The connection classes returned have the same set of methods available on them - they implement a shared interface.
This means you can call $connection->table('users')->get()
on all database connection types.
The DatabaseManager
class, like most Manager classes, also has an extend()
method that we can use to add our own database drivers.
This is common to all Manager classes within Laravel. They are responsible for letting us extend a library and also generating implementations (acting as a Factory).
Bring Your Own Driver
You can extend a lot of Laravel with your own drivers - and managers are how!
Let’s see how to create an alternative Queue driver. In our case, we’ll extend and tweak the SQS queue driver.
It basically boils down to this:
# Somewhere within a service provider...
use Illuminate\Queue\QueueManager;
QueueManager::extend('sqs-poll', function() {
return new SqsLongPollerQueue;
});
This adds a new SQS queue driver named sqs-poll
. Why do this? Because I want to add long-polling.
For SQS, long polling keeps the SQS connection open for X seconds, waiting for new jobs to come in. The end result is that we make less API calls to SQS. Since we’re billed on SQS calls, this reduces cost. SQS is pretty cheap, so this is only really useful at scale.
You should also keep your queue timeout option at the set number of seconds (or higher) to avoid queue timeout errors polluting your error logs.
Read up on long-polling vs short-polling! Long polling is nice as workers often retrieve jobs sooner - the default “short polling” only asks a subset of SQS servers to see if there is a job! This can delay jobs being processed, even at smaller scales.
Most manager classes have an extend()
method that works just like above - you can add a “driver” and define the implementation of it. Then your application can be configured to use it!
To use the above queue driver, I’d update config/queue.php
and add a new item to the connections
array with array key sqs-poll
. In our case, we can copy the sqs
driver details for our new sqs-poll
connection.
Our Implementation
For the sake of completeness, let’s see what the SqsLongPollerQueue
implementation looks like.
To accomplish what we want, we can extend the SqsQueue
class that comes with Laravel, and tweak the pop()

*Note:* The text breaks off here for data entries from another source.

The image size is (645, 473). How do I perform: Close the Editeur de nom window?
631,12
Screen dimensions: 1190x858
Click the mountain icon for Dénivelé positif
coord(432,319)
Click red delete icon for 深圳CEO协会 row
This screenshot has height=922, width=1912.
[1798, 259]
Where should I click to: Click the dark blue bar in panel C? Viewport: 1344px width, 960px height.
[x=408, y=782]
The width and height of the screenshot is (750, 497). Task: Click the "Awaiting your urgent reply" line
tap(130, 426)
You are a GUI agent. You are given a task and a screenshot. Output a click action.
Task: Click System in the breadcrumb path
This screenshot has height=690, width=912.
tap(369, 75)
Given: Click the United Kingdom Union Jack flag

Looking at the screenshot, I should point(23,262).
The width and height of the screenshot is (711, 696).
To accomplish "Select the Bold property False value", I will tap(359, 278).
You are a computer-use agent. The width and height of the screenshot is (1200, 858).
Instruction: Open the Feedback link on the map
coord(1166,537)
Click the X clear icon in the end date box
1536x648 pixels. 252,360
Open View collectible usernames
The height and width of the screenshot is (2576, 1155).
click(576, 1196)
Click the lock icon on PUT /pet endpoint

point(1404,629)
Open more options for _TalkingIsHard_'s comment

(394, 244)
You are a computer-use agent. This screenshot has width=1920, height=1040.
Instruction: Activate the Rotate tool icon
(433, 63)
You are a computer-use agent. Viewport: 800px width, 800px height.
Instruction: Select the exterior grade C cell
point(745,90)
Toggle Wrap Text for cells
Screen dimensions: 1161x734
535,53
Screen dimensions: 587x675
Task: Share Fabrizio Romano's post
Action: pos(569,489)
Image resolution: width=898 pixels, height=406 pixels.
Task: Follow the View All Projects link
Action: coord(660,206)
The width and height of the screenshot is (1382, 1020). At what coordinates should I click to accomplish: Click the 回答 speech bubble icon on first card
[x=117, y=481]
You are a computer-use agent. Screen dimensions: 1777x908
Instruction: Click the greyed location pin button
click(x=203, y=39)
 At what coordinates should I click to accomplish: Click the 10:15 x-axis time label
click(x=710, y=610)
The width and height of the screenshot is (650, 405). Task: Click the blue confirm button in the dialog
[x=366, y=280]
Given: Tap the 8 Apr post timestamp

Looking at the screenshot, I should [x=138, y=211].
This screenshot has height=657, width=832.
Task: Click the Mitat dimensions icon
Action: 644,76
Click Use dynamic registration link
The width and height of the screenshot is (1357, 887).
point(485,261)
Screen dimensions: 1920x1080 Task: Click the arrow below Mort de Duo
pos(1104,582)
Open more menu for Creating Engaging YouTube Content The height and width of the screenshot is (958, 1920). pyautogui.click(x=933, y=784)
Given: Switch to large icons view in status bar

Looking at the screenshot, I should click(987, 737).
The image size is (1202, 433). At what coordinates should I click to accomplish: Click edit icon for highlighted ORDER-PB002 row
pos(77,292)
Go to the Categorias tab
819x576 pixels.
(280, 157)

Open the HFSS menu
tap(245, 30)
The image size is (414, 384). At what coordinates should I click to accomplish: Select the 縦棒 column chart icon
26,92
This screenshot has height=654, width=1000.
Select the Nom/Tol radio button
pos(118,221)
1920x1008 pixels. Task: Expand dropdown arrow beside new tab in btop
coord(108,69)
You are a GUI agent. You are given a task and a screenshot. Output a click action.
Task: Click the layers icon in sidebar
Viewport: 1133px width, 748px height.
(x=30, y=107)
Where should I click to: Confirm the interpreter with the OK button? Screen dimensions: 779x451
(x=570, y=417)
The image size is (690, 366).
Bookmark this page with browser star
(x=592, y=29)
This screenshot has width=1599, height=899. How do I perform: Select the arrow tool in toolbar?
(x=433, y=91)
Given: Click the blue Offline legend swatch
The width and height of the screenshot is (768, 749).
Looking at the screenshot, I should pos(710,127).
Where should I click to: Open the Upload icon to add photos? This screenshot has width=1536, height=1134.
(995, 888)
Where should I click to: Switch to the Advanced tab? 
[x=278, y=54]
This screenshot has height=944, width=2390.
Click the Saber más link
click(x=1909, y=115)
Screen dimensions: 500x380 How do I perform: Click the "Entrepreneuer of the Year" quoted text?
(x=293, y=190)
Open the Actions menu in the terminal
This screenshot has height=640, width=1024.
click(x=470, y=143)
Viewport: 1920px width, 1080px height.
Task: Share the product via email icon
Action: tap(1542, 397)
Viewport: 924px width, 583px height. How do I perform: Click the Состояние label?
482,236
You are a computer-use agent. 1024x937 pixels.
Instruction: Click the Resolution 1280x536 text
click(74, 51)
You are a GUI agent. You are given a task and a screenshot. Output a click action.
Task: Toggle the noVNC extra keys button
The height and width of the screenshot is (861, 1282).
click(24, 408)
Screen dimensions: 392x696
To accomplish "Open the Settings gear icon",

method (which is used to get a message from the queue).
<?php
namespace App\Queue;
use Illuminate\Queue\SqsQueue;
use Illuminate\Queue\Jobs\SqsJob;
class SqsLongPollerQueue extends SqsQueue
{
/**
* Pop the next job off of the queue.
*
* @param string|null $queue
* @return \Illuminate\Contracts\Queue\Job|null
*/
public function pop($queue = null)
{
$response = $this->sqs->receiveMessage([
'QueueUrl' => $queue = $this->getQueue($queue),
'AttributeNames' => ['ApproximateReceiveCount'],
'WaitTimeSeconds' => 20, // We added this line
]);
if (! is_null($response['Messages']) && count($response['Messages']) > 0) {
return new SqsJob(
$this->container, $this->sqs, $response['Messages'][0],
$this->connectionName, $queue
);
}
}
}
It turns out that for this specific use case, you can set the Queue attribute ReceiveMessageWaitTimeSeconds
(within AWS), and it will do the same thing - making the code changes above…not needed. Sorry! (Read more on that here).
A Real Example
This method of extension is how the SQS FIFO Laravel package works - it adds the driver (“connection”) sqs-fifo
. FIFO stands for “first in, first out” - in other words, unlike with regular SQS, FIFO queues guarantee that jobs are released in the order they are created.
This is useful for workloads that need to be run in a specific order. I use this on Chipper CI to ensure builds are run in the order they are received.
Now, if jobs are run in order, how do you process multiple jobs at the same time? To enable running jobs in parallel, there is a concept of “groups”. A group is just a string used to identify a group of queue jobs. Jobs with group ID “xyz” are all processed in order, while jobs with group ID “abc” will be processed in their own order. Groups “xyz” and “abc” can be run in parallel.
So, back to the FIFO package - the SqsFifoQueue
class is the class added via the QueueManager
. This class extends SqsQueue
(just like our example above) and tweaks what’s needed for FIFO queues to work - allowing us to add job groups and de-duplication checks.